Romeinse provincies (Latijns proviniciae, enkelvoud provincia) waren administratieve en territoriale eenheden van de Romeinse rijk, opgericht door verschillende keizers als inkomstengenererende gebieden in heel Italië en vervolgens de rest van Europa naarmate het rijk groeide.
De gouverneurs van de provincies werden vaak gekozen uit mannen die consuls (Romeinse magistraten) waren geweest, of voormalige praetoren (de opperrechter van magistraten) konden ook als gouverneur dienen. In sommige plaatsen, zoals Judea, werden de relatief lagere burgerlijke prefecten tot gouverneur benoemd. De provincies zorgden voor een bron van inkomsten voor de gouverneur en voor middelen voor Rome.

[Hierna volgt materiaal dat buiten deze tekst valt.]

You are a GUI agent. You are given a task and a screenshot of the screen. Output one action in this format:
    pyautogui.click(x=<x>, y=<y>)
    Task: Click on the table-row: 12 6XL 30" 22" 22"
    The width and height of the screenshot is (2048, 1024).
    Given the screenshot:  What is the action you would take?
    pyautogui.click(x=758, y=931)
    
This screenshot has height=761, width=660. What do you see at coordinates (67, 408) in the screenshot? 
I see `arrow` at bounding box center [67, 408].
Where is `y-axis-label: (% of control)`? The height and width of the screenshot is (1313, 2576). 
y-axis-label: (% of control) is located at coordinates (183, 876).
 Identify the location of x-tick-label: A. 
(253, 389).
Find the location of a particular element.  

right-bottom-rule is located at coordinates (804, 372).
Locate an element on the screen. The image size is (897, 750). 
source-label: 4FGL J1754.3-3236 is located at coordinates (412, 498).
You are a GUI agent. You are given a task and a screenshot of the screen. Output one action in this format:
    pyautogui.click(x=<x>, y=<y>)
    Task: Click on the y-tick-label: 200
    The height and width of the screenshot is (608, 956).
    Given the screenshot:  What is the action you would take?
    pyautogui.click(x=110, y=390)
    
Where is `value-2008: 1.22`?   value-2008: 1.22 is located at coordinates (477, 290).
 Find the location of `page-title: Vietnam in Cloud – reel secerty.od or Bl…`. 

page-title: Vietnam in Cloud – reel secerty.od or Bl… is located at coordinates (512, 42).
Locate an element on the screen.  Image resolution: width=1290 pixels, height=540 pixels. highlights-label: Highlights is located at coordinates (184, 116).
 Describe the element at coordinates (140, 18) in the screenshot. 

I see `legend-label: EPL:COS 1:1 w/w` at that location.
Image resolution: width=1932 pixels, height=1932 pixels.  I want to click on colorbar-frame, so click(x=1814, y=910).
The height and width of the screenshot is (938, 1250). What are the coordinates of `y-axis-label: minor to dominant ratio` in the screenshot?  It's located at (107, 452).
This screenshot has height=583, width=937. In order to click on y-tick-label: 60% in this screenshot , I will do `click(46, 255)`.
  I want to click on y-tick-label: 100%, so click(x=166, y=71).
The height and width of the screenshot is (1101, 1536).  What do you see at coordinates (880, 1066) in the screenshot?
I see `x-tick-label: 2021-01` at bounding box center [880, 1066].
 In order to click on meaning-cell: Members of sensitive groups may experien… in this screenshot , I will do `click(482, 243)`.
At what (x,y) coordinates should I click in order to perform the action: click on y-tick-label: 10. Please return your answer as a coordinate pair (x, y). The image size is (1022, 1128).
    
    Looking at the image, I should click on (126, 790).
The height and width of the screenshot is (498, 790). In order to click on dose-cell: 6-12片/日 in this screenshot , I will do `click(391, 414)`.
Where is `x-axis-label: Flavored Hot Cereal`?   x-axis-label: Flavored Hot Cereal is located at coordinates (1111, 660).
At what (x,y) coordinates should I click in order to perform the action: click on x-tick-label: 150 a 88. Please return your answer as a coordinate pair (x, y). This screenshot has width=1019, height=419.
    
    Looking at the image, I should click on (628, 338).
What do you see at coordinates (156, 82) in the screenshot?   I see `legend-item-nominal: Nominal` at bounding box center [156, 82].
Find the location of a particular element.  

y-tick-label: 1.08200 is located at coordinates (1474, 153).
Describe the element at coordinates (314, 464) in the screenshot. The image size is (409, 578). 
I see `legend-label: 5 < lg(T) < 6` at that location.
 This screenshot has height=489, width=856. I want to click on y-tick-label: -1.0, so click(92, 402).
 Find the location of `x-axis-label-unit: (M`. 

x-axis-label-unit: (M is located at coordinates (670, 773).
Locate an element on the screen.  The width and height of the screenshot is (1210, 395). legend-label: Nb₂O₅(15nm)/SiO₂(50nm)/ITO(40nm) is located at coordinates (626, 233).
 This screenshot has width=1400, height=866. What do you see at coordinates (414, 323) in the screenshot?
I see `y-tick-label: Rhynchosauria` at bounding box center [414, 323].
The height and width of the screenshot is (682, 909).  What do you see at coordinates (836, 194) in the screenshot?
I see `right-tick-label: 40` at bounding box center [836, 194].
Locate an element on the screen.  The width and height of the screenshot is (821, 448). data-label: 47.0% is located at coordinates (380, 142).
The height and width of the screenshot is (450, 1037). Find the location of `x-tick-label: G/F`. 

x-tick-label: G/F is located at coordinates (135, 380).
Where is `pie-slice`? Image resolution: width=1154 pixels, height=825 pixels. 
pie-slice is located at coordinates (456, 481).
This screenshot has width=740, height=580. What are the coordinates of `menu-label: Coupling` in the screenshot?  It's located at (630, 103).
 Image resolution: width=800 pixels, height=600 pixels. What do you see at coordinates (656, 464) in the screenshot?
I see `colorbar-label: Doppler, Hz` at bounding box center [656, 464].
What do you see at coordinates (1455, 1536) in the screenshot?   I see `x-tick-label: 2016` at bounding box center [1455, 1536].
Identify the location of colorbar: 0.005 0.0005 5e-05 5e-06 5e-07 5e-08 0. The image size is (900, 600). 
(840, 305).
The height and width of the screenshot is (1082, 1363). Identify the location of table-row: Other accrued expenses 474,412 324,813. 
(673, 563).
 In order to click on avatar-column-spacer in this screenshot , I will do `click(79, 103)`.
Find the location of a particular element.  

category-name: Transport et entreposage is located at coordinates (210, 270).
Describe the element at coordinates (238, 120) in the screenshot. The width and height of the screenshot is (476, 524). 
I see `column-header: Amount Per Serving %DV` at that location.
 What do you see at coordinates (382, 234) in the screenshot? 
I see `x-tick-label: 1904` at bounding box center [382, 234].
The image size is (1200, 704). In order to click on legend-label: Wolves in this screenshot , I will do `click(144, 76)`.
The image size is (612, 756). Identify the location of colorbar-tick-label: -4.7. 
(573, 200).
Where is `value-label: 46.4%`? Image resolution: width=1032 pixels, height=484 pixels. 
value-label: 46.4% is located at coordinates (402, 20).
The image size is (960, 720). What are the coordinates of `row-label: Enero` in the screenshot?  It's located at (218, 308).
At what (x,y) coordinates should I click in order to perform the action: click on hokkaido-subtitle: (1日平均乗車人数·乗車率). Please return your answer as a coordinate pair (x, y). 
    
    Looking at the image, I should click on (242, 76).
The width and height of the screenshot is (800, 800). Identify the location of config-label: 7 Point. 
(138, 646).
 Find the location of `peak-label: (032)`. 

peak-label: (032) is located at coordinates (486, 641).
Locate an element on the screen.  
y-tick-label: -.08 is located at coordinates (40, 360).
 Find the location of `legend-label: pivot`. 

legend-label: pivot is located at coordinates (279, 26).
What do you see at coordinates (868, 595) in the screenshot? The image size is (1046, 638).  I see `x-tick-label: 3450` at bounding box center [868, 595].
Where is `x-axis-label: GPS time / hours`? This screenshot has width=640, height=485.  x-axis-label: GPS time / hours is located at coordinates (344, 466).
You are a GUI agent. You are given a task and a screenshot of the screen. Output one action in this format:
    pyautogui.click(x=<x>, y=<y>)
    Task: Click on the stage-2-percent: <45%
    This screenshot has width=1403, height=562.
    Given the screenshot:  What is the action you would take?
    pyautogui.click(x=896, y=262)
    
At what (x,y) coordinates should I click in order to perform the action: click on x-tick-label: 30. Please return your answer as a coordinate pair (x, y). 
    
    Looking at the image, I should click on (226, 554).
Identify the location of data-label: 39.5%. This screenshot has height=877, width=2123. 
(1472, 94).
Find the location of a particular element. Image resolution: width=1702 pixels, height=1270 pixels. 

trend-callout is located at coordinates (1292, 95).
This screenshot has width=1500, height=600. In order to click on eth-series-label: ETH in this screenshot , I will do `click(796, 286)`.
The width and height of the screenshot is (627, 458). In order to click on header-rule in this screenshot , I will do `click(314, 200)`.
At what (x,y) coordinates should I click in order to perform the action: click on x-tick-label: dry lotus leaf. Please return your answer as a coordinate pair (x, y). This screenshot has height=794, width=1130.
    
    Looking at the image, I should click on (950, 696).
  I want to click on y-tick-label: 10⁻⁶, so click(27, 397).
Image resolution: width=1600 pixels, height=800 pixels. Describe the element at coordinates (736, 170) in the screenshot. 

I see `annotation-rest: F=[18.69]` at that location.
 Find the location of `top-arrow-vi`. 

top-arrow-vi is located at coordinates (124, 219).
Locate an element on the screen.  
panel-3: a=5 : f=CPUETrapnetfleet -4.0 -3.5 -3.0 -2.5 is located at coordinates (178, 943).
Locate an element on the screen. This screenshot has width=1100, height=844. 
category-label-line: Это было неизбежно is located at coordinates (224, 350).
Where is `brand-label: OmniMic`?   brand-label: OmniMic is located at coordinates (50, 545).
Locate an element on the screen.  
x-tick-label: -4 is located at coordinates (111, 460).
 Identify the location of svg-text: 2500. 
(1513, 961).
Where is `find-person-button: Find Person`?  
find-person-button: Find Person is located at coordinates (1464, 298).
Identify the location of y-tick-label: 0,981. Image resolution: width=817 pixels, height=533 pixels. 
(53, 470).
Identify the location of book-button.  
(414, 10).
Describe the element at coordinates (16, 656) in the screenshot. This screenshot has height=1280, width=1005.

Het aantal en de grenzen van de provincies onder Romeinse heerschappij veranderden bijna constant als de omstandigheden op de verschillende locaties veranderden. Tijdens de laatste periode van het Romeinse rijk, bekend als de Dominate, werden de provincies elk opgedeeld in kleinere eenheden. De volgende zijn de provincies op het moment van
Actium (31 BCE) met de data (van Pennell) ze werden vastgesteld (niet hetzelfde als de datum van acquisitie) en hun algemene locatie.